Data records:
• • • • • • •

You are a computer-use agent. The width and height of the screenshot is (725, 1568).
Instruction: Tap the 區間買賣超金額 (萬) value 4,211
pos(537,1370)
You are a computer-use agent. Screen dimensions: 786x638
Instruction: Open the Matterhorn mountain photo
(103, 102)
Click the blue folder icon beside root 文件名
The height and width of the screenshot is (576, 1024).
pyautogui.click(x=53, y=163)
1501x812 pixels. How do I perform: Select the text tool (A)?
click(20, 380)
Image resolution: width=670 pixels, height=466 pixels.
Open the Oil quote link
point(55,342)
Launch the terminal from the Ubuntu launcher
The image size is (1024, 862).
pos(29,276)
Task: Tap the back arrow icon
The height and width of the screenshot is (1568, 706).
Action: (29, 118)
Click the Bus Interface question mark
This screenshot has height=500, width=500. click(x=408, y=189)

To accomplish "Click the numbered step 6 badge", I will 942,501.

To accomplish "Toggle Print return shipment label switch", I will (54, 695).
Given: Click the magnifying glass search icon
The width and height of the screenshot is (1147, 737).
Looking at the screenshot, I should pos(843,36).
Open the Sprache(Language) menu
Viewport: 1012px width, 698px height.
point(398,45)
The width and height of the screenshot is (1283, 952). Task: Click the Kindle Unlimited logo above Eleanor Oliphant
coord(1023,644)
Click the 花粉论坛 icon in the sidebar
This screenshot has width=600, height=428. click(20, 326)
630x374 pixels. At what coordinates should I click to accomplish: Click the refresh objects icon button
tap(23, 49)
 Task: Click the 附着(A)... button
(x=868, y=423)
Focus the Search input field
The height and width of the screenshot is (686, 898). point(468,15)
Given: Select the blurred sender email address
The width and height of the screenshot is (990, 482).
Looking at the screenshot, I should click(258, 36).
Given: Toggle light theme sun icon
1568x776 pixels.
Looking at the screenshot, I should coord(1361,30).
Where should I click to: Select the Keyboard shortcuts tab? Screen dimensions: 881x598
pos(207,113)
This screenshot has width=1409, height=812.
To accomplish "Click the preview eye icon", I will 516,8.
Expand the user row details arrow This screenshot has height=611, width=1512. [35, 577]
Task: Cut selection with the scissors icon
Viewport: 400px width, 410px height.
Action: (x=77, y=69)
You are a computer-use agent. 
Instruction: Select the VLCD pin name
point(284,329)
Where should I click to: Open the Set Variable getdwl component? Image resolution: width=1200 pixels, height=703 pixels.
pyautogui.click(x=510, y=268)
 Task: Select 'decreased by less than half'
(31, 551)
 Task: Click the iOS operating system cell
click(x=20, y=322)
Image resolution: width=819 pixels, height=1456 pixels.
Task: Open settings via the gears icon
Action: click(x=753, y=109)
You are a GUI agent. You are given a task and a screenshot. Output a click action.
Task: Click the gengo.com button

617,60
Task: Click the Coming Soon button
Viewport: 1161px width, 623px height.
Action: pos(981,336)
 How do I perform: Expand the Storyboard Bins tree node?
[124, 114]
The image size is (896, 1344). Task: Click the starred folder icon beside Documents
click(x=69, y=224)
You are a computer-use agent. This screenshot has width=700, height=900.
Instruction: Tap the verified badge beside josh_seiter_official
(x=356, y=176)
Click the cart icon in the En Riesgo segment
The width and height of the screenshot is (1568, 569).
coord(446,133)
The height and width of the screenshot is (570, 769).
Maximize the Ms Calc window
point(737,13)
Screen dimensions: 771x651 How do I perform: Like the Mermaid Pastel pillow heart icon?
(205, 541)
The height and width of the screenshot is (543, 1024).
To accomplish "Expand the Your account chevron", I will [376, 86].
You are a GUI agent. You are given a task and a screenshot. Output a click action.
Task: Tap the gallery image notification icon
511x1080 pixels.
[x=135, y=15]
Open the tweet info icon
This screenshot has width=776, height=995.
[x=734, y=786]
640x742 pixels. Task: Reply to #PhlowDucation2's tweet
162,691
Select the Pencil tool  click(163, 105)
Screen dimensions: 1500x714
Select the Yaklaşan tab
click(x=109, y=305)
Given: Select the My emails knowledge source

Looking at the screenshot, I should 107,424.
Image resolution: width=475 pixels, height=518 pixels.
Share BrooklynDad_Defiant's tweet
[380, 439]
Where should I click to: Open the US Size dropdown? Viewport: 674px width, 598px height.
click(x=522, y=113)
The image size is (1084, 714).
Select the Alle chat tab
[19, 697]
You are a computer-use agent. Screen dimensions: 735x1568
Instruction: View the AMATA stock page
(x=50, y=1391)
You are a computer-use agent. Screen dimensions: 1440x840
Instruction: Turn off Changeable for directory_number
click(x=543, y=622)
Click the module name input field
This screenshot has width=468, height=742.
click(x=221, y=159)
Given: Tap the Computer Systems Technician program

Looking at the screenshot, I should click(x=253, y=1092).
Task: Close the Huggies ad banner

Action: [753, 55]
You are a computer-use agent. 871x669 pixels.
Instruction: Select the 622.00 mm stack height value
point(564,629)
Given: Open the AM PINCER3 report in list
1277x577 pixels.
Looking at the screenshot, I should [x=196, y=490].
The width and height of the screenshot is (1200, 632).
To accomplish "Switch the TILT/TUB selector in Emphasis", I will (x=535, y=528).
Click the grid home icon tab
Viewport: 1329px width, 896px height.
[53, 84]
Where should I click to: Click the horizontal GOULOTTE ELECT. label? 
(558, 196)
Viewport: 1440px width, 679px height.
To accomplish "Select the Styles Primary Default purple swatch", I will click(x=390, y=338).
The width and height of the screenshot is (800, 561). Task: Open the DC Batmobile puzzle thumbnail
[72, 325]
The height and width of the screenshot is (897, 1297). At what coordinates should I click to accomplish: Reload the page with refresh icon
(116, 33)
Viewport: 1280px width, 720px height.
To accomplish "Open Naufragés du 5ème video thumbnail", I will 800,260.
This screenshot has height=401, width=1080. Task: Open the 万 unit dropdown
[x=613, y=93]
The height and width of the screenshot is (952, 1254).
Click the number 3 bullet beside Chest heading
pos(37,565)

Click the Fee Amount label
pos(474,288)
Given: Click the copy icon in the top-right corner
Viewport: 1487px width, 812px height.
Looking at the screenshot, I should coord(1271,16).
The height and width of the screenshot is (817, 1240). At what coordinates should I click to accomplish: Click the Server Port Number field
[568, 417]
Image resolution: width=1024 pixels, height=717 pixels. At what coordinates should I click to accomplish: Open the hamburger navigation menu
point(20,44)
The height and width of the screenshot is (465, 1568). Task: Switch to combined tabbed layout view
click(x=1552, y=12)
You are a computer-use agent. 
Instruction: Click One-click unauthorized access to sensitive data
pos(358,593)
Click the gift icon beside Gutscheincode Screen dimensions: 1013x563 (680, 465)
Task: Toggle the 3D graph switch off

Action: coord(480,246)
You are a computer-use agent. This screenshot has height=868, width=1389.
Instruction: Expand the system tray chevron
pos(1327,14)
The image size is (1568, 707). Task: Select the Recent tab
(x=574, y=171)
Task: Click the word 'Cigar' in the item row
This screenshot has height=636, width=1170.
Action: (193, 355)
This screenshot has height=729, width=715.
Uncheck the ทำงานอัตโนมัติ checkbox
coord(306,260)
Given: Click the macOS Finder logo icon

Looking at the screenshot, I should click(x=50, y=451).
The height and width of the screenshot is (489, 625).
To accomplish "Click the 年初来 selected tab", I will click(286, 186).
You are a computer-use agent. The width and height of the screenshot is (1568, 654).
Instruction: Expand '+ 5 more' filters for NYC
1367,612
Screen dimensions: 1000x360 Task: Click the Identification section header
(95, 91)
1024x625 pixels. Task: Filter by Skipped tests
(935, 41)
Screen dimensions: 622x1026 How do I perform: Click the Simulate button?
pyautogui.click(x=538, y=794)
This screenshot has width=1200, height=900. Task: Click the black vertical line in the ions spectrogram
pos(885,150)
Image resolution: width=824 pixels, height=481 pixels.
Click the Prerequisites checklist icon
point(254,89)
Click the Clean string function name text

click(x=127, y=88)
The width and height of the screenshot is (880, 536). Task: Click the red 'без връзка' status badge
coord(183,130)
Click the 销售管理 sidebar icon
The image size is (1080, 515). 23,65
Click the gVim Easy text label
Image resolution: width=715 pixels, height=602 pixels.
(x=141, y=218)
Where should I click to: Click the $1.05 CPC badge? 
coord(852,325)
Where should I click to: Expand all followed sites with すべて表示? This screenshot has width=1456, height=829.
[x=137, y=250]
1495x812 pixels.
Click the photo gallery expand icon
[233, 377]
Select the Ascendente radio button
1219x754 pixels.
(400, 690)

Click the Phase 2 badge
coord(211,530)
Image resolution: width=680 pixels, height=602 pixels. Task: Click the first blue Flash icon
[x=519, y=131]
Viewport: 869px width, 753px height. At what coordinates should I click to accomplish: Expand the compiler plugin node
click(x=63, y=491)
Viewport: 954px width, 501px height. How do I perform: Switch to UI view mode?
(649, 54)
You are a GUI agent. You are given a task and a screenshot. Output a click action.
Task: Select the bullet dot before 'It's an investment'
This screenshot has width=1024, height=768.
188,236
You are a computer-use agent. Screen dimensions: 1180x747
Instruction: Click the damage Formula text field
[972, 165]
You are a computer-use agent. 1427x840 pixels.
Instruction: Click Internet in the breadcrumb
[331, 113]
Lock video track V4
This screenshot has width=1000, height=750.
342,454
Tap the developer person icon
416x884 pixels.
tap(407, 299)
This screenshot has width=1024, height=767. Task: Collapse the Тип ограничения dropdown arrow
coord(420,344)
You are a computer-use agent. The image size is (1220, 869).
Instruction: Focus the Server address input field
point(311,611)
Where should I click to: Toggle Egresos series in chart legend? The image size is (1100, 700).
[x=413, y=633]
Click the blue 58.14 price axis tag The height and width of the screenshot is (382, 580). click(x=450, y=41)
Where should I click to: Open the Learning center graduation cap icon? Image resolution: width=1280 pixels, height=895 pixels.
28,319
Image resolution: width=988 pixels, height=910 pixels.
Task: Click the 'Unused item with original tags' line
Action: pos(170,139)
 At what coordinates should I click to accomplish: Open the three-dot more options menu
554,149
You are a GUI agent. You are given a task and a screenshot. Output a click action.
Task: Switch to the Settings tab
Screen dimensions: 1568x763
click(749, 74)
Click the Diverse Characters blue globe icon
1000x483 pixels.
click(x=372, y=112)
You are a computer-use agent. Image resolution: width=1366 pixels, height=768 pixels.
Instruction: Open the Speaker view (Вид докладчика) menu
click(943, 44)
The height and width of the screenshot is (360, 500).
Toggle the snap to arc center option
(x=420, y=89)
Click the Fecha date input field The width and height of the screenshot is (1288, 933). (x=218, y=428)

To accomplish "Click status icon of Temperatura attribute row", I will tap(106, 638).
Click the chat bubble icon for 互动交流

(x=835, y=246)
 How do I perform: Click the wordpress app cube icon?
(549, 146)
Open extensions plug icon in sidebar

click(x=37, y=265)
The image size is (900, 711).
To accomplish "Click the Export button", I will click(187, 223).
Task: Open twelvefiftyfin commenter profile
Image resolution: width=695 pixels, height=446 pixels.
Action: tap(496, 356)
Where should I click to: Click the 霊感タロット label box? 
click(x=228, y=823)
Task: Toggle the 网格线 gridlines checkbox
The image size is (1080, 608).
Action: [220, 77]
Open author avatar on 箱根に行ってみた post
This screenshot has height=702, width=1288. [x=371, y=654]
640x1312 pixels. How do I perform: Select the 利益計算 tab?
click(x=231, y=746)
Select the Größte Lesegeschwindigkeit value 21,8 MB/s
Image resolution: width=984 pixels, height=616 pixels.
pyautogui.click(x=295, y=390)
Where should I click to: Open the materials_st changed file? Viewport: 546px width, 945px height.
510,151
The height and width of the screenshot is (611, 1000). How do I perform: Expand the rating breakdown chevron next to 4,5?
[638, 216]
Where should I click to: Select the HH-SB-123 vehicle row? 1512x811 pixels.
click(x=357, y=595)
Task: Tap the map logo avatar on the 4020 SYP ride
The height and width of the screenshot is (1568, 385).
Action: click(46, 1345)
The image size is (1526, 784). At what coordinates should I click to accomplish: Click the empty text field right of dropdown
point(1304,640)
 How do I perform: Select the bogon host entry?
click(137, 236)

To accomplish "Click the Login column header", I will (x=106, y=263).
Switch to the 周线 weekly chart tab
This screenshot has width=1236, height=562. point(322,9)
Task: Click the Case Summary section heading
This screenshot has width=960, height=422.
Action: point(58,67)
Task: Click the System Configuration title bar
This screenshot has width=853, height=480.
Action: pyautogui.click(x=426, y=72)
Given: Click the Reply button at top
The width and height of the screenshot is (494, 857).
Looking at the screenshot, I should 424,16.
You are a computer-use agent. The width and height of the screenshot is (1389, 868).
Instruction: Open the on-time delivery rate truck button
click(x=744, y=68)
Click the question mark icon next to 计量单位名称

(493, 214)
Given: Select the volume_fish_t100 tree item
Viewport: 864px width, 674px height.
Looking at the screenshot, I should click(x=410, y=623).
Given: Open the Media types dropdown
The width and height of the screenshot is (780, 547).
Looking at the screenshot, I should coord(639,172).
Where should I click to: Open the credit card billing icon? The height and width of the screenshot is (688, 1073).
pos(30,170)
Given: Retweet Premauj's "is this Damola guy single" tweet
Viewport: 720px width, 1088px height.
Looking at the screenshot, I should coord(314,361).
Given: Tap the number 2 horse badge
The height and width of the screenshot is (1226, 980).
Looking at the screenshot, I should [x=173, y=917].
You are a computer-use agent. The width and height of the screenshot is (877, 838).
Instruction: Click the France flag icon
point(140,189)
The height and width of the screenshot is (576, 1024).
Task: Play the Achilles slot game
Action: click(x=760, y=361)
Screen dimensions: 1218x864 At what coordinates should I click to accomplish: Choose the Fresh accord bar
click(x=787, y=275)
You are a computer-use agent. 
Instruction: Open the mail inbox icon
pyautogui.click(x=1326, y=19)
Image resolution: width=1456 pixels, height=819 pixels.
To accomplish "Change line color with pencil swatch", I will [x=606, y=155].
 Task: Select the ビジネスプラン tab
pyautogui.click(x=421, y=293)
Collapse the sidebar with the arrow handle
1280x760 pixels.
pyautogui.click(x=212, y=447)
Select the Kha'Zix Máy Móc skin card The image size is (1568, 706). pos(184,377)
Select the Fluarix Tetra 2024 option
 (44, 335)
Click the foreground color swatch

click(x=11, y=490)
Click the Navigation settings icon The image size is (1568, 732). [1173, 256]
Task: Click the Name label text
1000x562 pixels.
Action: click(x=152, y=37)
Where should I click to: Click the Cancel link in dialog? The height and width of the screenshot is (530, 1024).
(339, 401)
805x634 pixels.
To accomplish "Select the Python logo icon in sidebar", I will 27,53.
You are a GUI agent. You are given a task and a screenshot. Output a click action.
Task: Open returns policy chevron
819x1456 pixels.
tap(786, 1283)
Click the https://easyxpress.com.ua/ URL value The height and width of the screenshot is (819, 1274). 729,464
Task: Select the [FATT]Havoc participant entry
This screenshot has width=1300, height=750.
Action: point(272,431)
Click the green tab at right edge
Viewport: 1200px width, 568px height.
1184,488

• • • • • • •

List every line from the entries above in which "video" appears.

To accomplish "Open Naufragés du 5ème video thumbnail", I will 800,260.
Lock video track V4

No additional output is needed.